*INSTRUCTIONS TO FOLLOW*.
Your response must be the entire set of entries, reproduced word for word.

*DATASET CONTENT*.
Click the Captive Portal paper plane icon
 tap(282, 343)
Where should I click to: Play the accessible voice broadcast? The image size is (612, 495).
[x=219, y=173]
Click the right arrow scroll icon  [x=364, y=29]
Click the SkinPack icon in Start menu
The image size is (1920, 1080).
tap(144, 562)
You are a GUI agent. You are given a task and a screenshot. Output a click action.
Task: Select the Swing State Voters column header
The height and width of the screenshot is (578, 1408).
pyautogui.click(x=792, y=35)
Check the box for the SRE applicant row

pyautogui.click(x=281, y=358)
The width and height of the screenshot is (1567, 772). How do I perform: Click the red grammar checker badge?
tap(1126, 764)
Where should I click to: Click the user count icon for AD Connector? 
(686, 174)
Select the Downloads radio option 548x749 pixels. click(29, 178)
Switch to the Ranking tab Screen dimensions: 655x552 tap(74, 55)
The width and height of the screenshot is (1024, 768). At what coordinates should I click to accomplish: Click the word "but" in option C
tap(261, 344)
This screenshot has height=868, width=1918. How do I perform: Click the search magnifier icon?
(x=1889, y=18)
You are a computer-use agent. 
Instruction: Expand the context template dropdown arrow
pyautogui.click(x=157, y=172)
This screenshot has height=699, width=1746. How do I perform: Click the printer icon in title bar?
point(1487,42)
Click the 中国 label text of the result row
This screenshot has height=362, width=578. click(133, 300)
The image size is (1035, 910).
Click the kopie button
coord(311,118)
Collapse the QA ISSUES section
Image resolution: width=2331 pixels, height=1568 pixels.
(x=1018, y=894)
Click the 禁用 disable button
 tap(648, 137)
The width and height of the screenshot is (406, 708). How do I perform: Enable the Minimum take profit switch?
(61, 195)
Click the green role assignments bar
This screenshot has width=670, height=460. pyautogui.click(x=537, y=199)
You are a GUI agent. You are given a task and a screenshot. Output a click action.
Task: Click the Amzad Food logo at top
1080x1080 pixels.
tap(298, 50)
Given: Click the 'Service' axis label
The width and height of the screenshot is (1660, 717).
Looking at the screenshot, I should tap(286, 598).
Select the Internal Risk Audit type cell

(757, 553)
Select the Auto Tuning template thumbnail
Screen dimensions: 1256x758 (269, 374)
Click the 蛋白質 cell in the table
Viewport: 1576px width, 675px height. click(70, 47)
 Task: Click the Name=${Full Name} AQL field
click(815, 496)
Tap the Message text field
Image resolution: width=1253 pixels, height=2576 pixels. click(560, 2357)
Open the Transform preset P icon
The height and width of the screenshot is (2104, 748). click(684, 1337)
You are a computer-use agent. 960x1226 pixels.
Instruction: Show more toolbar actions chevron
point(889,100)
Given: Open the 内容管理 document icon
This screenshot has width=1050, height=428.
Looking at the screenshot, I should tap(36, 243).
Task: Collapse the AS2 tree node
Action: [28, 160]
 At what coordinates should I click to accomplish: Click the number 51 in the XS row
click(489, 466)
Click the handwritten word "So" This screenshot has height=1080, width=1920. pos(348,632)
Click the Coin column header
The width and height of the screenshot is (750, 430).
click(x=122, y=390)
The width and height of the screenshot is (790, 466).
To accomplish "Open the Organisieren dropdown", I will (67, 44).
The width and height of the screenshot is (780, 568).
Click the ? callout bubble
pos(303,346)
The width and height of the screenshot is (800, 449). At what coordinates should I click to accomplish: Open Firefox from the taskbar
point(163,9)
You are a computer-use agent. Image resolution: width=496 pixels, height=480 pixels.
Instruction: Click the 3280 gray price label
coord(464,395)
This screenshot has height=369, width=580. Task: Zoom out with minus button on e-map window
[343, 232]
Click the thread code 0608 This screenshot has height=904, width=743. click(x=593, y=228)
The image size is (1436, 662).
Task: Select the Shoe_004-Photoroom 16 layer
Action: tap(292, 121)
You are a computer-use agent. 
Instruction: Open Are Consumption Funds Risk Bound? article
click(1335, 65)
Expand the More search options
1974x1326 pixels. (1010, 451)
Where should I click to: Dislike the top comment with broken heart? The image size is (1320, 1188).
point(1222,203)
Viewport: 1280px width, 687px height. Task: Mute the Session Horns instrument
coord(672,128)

*FINISHED TASK*.
Click the Captive Portal paper plane icon
 tap(282, 343)
Where should I click to: Play the accessible voice broadcast? The image size is (612, 495).
[x=219, y=173]
Click the right arrow scroll icon  [x=364, y=29]
Click the SkinPack icon in Start menu
The image size is (1920, 1080).
tap(144, 562)
You are a GUI agent. You are given a task and a screenshot. Output a click action.
Task: Select the Swing State Voters column header
The height and width of the screenshot is (578, 1408).
pyautogui.click(x=792, y=35)
Check the box for the SRE applicant row

pyautogui.click(x=281, y=358)
The width and height of the screenshot is (1567, 772). How do I perform: Click the red grammar checker badge?
tap(1126, 764)
Where should I click to: Click the user count icon for AD Connector? 
(686, 174)
Select the Downloads radio option 548x749 pixels. click(29, 178)
Switch to the Ranking tab Screen dimensions: 655x552 tap(74, 55)
The width and height of the screenshot is (1024, 768). At what coordinates should I click to accomplish: Click the word "but" in option C
tap(261, 344)
This screenshot has height=868, width=1918. How do I perform: Click the search magnifier icon?
(x=1889, y=18)
You are a computer-use agent. 
Instruction: Expand the context template dropdown arrow
pyautogui.click(x=157, y=172)
This screenshot has height=699, width=1746. How do I perform: Click the printer icon in title bar?
point(1487,42)
Click the 中国 label text of the result row
This screenshot has height=362, width=578. click(133, 300)
The image size is (1035, 910).
Click the kopie button
coord(311,118)
Collapse the QA ISSUES section
Image resolution: width=2331 pixels, height=1568 pixels.
(x=1018, y=894)
Click the 禁用 disable button
 tap(648, 137)
The width and height of the screenshot is (406, 708). How do I perform: Enable the Minimum take profit switch?
(61, 195)
Click the green role assignments bar
This screenshot has width=670, height=460. pyautogui.click(x=537, y=199)
You are a GUI agent. You are given a task and a screenshot. Output a click action.
Task: Click the Amzad Food logo at top
1080x1080 pixels.
tap(298, 50)
Given: Click the 'Service' axis label
The width and height of the screenshot is (1660, 717).
Looking at the screenshot, I should tap(286, 598).
Select the Internal Risk Audit type cell

(757, 553)
Select the Auto Tuning template thumbnail
Screen dimensions: 1256x758 (269, 374)
Click the 蛋白質 cell in the table
Viewport: 1576px width, 675px height. click(70, 47)
 Task: Click the Name=${Full Name} AQL field
click(815, 496)
Tap the Message text field
Image resolution: width=1253 pixels, height=2576 pixels. click(560, 2357)
Open the Transform preset P icon
The height and width of the screenshot is (2104, 748). click(684, 1337)
You are a computer-use agent. 960x1226 pixels.
Instruction: Show more toolbar actions chevron
point(889,100)
Given: Open the 内容管理 document icon
This screenshot has width=1050, height=428.
Looking at the screenshot, I should tap(36, 243).
Task: Collapse the AS2 tree node
Action: [28, 160]
 At what coordinates should I click to accomplish: Click the number 51 in the XS row
click(489, 466)
Click the handwritten word "So" This screenshot has height=1080, width=1920. pos(348,632)
Click the Coin column header
The width and height of the screenshot is (750, 430).
click(x=122, y=390)
The width and height of the screenshot is (790, 466).
To accomplish "Open the Organisieren dropdown", I will (67, 44).
The width and height of the screenshot is (780, 568).
Click the ? callout bubble
pos(303,346)
The width and height of the screenshot is (800, 449). At what coordinates should I click to accomplish: Open Firefox from the taskbar
point(163,9)
You are a computer-use agent. Image resolution: width=496 pixels, height=480 pixels.
Instruction: Click the 3280 gray price label
coord(464,395)
This screenshot has height=369, width=580. Task: Zoom out with minus button on e-map window
[343, 232]
Click the thread code 0608 This screenshot has height=904, width=743. click(x=593, y=228)
The image size is (1436, 662).
Task: Select the Shoe_004-Photoroom 16 layer
Action: tap(292, 121)
You are a computer-use agent. 
Instruction: Open Are Consumption Funds Risk Bound? article
click(1335, 65)
Expand the More search options
1974x1326 pixels. (1010, 451)
Where should I click to: Dislike the top comment with broken heart? The image size is (1320, 1188).
point(1222,203)
Viewport: 1280px width, 687px height. Task: Mute the Session Horns instrument
coord(672,128)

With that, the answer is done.